● **WHAT TO WORK ON**:
[A] According to the post on hiring network engineers, how long has the writer been in a first management role?
[B] Reproduce the stretch of the post on hiring network engineers from "What I Look" through "complex problems systematically.", substituting "credentials" for "certifications".

---------- EXTRACT PROVIDED ----------

What I Look for When Hiring Network Engineers: Beyond the Resume
Preparing to Hire: Lessons from the Other Side of the Table
Three months into my first management role, I have yet to hire anyone. However, inevitably, I'll be responsible for bringing new network engineers onto the team.
The thing is, I've been on the other side of this table dozens of times as a contributor. I've sat in interviews, liked candidates, watched them get hired, and then discovered their actual technical skills didn't match what we saw during the process. The personable person who interviewed great, but struggled with real-world troubleshooting. The one with impressive certifications who couldn't think through complex problems systematically.
Now that I'll be making these hiring decisions myself, I'm thinking hard about what actually matters and how to avoid the common trap: hiring someone who interviews well but can't perform when it counts.

---------- RECORDED DATA ----------

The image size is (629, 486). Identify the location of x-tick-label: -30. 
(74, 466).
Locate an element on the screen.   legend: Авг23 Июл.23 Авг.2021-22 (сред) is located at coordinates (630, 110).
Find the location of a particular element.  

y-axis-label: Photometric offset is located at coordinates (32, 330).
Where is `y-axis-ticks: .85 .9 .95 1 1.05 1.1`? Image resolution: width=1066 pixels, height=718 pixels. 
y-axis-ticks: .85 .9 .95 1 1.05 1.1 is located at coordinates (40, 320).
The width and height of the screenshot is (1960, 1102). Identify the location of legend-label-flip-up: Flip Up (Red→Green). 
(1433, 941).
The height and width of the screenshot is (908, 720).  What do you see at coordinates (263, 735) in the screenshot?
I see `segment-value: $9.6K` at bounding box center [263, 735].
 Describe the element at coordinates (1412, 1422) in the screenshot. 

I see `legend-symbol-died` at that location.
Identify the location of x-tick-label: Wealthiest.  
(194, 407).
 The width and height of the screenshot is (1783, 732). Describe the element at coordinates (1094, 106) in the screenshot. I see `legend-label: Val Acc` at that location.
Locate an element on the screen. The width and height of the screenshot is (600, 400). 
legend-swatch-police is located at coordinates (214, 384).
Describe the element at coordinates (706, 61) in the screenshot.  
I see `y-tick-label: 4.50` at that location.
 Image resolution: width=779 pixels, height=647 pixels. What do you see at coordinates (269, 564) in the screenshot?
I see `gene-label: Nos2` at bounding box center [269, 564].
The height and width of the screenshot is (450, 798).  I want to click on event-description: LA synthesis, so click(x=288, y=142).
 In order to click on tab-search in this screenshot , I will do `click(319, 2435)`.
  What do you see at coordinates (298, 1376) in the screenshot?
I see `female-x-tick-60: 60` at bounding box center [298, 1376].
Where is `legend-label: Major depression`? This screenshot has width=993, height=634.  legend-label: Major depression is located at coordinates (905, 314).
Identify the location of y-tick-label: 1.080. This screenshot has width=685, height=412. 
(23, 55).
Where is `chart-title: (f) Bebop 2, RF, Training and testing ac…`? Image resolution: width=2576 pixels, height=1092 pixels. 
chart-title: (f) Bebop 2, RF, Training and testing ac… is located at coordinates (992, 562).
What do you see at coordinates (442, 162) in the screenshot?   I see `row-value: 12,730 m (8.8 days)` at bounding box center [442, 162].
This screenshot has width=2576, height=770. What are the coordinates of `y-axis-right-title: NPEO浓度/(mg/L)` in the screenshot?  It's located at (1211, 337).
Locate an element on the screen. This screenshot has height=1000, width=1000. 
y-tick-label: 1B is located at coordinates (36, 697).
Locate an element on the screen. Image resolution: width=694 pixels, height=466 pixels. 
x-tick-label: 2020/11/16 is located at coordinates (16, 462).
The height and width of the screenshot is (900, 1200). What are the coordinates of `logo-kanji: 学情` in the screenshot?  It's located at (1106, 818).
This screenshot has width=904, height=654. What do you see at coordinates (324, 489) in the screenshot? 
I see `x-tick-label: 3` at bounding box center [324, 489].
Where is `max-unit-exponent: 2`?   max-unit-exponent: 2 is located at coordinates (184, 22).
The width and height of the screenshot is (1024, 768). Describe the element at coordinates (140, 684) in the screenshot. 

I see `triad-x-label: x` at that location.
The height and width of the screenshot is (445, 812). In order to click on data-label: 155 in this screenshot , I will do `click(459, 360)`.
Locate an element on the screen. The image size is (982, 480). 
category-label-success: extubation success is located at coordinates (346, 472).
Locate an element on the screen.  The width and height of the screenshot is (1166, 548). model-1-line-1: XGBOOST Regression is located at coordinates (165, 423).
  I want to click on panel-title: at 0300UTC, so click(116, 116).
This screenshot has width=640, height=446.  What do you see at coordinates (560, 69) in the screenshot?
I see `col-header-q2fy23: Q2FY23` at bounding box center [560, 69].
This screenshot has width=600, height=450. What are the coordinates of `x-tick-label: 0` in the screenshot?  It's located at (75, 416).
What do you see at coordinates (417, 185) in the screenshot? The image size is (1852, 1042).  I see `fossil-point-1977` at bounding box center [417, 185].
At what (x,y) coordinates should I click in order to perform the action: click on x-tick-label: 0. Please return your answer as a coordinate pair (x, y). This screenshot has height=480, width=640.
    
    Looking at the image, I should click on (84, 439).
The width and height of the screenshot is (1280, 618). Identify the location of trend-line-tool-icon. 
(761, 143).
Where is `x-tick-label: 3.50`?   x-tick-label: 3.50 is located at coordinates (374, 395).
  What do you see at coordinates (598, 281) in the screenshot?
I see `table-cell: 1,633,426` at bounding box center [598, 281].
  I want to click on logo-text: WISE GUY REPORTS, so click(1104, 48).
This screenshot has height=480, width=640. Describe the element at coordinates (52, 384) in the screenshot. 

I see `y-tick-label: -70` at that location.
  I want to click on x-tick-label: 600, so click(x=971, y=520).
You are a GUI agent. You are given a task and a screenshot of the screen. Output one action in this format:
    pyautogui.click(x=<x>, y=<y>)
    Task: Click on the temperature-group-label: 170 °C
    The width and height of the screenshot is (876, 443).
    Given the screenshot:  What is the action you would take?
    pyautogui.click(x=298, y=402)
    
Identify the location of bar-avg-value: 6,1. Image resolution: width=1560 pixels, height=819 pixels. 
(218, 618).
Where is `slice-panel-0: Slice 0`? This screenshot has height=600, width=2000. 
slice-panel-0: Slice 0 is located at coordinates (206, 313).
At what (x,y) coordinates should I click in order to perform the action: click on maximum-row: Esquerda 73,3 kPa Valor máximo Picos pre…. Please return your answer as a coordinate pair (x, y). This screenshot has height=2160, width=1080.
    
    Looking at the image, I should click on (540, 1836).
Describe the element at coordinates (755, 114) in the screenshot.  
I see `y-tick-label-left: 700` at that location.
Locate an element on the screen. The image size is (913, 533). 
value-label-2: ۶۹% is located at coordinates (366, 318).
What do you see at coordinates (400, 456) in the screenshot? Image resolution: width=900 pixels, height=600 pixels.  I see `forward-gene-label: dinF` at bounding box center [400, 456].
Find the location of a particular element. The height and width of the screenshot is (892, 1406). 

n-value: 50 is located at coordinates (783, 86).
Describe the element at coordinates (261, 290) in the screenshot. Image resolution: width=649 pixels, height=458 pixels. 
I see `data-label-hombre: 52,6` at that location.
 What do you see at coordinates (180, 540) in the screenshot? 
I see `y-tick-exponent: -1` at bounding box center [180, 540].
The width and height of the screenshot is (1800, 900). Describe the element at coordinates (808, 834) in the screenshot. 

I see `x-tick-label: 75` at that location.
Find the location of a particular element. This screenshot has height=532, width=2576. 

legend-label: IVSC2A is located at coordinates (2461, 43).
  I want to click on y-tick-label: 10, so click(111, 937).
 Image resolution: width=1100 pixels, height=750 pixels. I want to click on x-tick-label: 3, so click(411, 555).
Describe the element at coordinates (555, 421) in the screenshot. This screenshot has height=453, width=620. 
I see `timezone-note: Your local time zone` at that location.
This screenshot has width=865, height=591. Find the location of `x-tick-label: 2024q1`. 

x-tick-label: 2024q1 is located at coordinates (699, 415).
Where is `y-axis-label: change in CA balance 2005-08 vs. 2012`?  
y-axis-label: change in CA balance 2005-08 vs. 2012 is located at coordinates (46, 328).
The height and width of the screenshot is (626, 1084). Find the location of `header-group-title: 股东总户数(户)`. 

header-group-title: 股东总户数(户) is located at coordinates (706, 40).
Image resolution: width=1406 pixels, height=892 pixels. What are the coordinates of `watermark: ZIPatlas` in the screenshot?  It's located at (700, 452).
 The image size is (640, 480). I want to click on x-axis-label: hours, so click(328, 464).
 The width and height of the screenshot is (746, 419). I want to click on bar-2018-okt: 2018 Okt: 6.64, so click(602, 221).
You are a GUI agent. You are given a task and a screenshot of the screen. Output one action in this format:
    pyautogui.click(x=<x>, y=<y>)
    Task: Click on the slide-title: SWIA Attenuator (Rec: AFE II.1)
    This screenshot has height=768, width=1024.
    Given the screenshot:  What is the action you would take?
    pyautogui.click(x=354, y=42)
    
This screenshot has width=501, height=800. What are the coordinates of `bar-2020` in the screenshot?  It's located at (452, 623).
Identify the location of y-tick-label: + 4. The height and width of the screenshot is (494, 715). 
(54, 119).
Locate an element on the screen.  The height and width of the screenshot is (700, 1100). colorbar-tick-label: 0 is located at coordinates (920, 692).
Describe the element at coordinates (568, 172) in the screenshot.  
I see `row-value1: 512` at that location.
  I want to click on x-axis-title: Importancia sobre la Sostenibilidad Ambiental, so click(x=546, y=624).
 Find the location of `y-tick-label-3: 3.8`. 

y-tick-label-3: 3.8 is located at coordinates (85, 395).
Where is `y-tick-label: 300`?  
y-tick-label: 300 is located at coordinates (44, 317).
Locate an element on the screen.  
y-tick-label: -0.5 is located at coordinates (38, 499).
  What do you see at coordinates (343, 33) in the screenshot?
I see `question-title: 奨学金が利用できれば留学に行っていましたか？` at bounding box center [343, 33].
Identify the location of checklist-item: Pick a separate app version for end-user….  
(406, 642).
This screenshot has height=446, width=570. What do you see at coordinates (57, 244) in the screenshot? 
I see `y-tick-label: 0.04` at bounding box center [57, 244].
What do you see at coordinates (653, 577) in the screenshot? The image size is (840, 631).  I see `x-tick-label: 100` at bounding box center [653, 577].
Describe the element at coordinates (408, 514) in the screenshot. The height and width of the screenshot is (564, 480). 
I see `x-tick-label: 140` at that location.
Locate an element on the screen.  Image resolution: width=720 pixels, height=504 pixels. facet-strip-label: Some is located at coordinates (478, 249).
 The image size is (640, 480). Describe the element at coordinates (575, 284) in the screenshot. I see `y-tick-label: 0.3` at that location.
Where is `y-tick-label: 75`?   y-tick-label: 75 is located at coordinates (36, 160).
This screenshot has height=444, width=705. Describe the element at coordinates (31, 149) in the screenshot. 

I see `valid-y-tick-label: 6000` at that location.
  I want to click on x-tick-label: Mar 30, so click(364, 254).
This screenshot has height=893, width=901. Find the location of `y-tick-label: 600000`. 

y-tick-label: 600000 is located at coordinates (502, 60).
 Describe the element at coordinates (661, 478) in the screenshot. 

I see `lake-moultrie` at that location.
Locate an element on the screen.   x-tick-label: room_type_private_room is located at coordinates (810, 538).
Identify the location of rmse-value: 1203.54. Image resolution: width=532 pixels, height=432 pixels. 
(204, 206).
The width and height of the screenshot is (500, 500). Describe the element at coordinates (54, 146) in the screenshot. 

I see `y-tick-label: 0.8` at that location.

----------

● **RESULTS FOR EACH TASK**:
[A] Three months.

[B]
What I Look for When Hiring Network Engineers: Beyond the Resume
Preparing to Hire: Lessons from the Other Side of the Table
Three months into my first management role, I have yet to hire anyone. However, inevitably, I'll be responsible for bringing new network engineers onto the team.
The thing is, I've been on the other side of this table dozens of times as a contributor. I've sat in interviews, liked candidates, watched them get hired, and then discovered their actual technical skills didn't match what we saw during the process. The personable person who interviewed great, but struggled with real-world troubleshooting. The one with impressive credentials who couldn't think through complex problems systematically.